15A.0: Minimizing the Costs of Being Wrong

We noted earlier that permits have the advantage of providing a more certain level of pollution control than do emission taxes. This is because taxes have to be adjusted if regulators find pollutant levels resulting from a given tax are lower or higher than those expected. Let us explore this issue a bit more fully, with the aid of Figure 15A.1.

Graphical illustration of IB Regulation, two cases: Steep Marginal Benefits and Steep Marginal Costs. — FIGURE 15A.1 IB Regulation, Two Special Cases

Figure 15A.1 illustrates the marginal costs and marginal benefits of pollution reduction for two particular cases. This diagram differs from the ones used previously in the book because the horizontal axis is flipped around. Instead of measuring pollution reduction (cleanup) as we have done before, it now measures pollution emitted. As a result, the MC of reduction curve now slopes downward, reflecting that, at high pollution levels, per unit cleanup is cheaper. Similarly, the MB of reduction curve now slopes upward: at high pollution levels, the per-unit benefits of cleanup are also high.

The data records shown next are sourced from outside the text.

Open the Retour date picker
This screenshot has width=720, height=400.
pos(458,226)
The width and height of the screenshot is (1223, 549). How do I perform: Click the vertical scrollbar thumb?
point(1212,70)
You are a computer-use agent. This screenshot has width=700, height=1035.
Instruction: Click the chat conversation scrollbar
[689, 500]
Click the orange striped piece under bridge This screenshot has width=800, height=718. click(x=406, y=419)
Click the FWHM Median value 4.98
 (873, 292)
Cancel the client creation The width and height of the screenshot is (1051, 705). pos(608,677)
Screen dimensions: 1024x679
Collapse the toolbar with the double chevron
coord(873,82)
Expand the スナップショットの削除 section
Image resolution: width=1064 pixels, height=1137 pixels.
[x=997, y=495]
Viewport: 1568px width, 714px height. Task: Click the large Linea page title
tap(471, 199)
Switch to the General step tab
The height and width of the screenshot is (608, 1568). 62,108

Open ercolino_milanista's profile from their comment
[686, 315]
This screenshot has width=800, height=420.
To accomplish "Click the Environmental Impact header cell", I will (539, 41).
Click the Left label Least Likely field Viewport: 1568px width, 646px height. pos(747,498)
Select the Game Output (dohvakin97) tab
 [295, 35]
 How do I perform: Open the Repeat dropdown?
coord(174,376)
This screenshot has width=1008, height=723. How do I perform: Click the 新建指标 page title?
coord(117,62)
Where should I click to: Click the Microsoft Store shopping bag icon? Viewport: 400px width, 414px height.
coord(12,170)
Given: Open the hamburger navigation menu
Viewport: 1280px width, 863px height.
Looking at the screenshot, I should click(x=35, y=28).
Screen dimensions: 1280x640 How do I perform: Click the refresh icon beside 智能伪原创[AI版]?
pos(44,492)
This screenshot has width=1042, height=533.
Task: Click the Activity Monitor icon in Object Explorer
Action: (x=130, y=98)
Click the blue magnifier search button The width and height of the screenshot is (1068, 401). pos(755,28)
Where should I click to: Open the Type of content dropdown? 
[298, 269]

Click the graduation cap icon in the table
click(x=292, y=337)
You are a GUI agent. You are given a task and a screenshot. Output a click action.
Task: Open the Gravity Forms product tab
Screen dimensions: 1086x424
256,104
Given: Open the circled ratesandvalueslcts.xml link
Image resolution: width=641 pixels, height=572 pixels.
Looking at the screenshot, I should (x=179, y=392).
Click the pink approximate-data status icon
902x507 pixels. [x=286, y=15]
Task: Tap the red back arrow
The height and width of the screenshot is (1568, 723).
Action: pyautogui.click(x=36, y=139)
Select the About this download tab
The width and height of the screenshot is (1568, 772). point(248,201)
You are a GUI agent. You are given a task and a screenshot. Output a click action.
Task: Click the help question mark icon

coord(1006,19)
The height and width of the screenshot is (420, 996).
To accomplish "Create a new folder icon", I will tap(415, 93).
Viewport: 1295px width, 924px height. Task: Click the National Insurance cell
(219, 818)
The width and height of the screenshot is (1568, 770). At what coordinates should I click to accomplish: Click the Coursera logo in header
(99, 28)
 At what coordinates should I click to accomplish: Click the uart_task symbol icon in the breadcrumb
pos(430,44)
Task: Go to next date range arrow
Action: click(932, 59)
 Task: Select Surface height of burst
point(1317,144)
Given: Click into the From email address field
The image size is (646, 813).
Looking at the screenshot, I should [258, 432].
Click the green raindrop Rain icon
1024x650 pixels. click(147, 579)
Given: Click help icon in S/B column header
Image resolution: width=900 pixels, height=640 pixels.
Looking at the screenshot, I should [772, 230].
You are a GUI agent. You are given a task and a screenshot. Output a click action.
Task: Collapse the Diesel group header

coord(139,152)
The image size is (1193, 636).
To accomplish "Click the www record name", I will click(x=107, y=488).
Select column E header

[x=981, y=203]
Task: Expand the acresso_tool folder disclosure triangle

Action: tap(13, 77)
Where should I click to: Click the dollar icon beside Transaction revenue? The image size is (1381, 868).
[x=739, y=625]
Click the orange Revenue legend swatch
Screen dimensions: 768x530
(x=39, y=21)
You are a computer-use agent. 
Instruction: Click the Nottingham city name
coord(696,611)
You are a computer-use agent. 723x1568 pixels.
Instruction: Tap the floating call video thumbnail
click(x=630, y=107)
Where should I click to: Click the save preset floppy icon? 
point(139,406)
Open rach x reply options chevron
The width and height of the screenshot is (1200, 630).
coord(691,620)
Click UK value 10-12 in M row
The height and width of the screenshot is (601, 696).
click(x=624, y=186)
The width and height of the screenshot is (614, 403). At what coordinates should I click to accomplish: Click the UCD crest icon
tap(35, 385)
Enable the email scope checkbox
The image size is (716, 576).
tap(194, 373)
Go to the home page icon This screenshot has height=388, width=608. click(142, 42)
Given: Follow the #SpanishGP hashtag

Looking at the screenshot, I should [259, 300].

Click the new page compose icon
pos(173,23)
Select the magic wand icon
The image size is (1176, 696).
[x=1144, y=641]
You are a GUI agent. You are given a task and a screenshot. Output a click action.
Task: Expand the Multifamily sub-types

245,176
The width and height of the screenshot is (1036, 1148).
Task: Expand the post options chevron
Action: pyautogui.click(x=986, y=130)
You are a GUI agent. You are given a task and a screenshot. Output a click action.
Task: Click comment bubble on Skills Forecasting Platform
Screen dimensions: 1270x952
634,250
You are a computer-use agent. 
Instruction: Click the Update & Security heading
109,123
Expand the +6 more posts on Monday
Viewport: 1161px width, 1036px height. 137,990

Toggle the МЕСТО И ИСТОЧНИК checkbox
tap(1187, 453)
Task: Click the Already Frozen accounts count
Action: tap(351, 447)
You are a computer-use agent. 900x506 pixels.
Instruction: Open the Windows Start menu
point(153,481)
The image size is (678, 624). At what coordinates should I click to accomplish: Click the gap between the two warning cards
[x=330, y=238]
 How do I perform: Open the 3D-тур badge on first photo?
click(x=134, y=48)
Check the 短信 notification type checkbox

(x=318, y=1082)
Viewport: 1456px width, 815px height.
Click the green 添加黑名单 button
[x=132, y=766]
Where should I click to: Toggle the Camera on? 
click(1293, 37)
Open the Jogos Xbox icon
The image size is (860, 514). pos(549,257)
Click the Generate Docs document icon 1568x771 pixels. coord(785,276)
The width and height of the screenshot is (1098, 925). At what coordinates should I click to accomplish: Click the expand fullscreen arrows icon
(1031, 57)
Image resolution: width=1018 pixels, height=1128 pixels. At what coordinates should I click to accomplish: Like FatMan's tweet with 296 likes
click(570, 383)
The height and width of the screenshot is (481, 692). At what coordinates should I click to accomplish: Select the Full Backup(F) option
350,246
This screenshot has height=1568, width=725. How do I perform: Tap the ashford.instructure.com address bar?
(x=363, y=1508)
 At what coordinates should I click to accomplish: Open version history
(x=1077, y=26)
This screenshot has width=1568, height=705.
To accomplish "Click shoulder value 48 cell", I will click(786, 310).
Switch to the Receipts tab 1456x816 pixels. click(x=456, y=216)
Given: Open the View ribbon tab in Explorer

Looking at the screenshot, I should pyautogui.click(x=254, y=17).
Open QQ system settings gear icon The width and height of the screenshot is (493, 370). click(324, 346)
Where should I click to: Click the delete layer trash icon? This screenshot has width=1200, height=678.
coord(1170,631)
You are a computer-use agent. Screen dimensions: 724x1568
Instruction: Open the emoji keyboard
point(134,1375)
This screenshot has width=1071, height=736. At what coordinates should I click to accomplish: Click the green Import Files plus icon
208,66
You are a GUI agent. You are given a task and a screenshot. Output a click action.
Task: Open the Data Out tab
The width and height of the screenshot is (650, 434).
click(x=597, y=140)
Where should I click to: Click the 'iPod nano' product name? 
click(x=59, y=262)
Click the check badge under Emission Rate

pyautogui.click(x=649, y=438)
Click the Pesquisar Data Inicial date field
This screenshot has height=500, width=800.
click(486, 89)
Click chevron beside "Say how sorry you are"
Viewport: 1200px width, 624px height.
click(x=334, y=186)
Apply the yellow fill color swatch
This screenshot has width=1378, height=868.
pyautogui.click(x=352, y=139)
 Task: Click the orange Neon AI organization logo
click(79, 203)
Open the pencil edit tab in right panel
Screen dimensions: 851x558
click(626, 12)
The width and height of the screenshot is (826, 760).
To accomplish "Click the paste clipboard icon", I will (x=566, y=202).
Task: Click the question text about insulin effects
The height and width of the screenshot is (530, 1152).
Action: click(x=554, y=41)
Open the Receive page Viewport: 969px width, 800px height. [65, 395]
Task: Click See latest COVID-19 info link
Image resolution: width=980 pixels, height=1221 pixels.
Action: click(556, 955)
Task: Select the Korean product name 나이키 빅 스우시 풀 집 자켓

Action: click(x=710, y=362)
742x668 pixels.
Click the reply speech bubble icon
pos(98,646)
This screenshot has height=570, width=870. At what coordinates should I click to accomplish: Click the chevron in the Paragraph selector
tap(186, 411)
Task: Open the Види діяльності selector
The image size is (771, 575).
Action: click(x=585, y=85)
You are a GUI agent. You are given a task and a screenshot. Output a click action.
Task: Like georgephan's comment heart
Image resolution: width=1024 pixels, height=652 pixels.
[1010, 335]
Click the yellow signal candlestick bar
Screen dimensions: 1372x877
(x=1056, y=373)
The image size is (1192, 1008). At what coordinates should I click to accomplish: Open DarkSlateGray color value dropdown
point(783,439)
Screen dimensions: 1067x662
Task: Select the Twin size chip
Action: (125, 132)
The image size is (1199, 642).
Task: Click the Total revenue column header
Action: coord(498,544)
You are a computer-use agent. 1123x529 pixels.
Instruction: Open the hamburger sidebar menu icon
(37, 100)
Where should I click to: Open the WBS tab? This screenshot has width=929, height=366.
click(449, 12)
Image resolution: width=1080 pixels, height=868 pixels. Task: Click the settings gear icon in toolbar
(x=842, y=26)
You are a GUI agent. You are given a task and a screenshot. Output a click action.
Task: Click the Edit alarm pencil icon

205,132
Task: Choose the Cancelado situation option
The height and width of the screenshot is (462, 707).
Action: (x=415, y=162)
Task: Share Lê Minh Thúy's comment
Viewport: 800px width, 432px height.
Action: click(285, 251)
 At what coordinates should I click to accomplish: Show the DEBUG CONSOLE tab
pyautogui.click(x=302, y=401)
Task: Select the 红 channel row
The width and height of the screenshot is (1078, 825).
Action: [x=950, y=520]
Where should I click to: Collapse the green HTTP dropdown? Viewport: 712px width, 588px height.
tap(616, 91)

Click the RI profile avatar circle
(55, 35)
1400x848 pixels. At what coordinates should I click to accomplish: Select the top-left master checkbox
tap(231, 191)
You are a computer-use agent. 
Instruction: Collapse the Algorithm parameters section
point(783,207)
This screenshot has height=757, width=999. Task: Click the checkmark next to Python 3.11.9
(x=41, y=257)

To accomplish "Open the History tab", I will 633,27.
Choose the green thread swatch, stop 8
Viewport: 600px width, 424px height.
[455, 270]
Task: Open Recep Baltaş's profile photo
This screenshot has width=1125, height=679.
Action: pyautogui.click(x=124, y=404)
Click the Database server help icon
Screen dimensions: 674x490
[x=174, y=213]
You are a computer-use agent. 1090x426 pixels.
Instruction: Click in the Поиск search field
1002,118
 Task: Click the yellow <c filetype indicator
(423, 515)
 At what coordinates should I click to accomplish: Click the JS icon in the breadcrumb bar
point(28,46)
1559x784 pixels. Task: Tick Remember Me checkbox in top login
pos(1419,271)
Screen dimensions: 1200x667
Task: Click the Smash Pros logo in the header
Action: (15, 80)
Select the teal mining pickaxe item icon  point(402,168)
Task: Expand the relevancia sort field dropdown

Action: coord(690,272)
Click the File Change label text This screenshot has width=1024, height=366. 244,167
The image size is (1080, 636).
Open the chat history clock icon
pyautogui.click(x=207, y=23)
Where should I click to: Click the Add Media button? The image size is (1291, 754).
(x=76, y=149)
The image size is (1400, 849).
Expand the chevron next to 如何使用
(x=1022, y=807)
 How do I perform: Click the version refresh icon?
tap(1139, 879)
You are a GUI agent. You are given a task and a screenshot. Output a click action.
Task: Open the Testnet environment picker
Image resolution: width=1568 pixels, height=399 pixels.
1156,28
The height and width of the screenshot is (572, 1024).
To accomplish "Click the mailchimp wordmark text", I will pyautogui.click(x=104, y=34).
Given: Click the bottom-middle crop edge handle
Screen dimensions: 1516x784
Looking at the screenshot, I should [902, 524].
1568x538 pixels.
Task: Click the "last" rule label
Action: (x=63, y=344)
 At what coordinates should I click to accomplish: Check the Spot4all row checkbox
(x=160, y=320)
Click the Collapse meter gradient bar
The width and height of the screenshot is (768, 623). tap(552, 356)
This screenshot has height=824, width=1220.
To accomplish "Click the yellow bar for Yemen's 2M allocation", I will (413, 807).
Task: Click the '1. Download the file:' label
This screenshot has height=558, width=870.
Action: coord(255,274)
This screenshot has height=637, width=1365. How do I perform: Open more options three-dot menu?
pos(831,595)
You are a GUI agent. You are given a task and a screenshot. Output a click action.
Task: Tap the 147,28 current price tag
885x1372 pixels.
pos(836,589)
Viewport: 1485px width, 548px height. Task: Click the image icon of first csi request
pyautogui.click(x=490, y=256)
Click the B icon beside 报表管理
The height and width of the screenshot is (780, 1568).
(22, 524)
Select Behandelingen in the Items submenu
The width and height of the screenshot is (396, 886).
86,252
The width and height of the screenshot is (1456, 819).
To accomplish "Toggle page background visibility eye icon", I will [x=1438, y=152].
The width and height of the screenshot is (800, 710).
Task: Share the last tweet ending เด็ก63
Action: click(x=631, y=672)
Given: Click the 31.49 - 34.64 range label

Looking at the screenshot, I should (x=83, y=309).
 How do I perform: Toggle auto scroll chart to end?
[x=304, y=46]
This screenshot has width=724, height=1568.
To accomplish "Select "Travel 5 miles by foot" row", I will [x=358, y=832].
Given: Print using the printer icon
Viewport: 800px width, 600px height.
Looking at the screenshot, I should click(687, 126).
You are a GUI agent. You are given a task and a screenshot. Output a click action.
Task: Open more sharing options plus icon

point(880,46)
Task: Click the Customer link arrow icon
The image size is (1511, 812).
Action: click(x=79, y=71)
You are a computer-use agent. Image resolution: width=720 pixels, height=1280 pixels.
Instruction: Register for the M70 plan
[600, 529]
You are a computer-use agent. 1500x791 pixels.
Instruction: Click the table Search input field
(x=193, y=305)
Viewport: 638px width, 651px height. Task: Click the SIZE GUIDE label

The first panel, with a steep marginal benefit curve, illustrates a pollutant with a safety threshold. Cleanup need not be pursued above $C'$ , even on safety grounds, because the additional benefits are low. But, for cleanup levels below $C'$ , damages from additional pollution begin to mount steeply. An example of a pollutant with a safety threshold is the ozone-depleting CFC, discussed in Chapter 21. Because the ozone layer has already been saturated with long-lived CFCs released in the past, any additional CFC production generates high marginal damages in the form of skin cancers and eye disease.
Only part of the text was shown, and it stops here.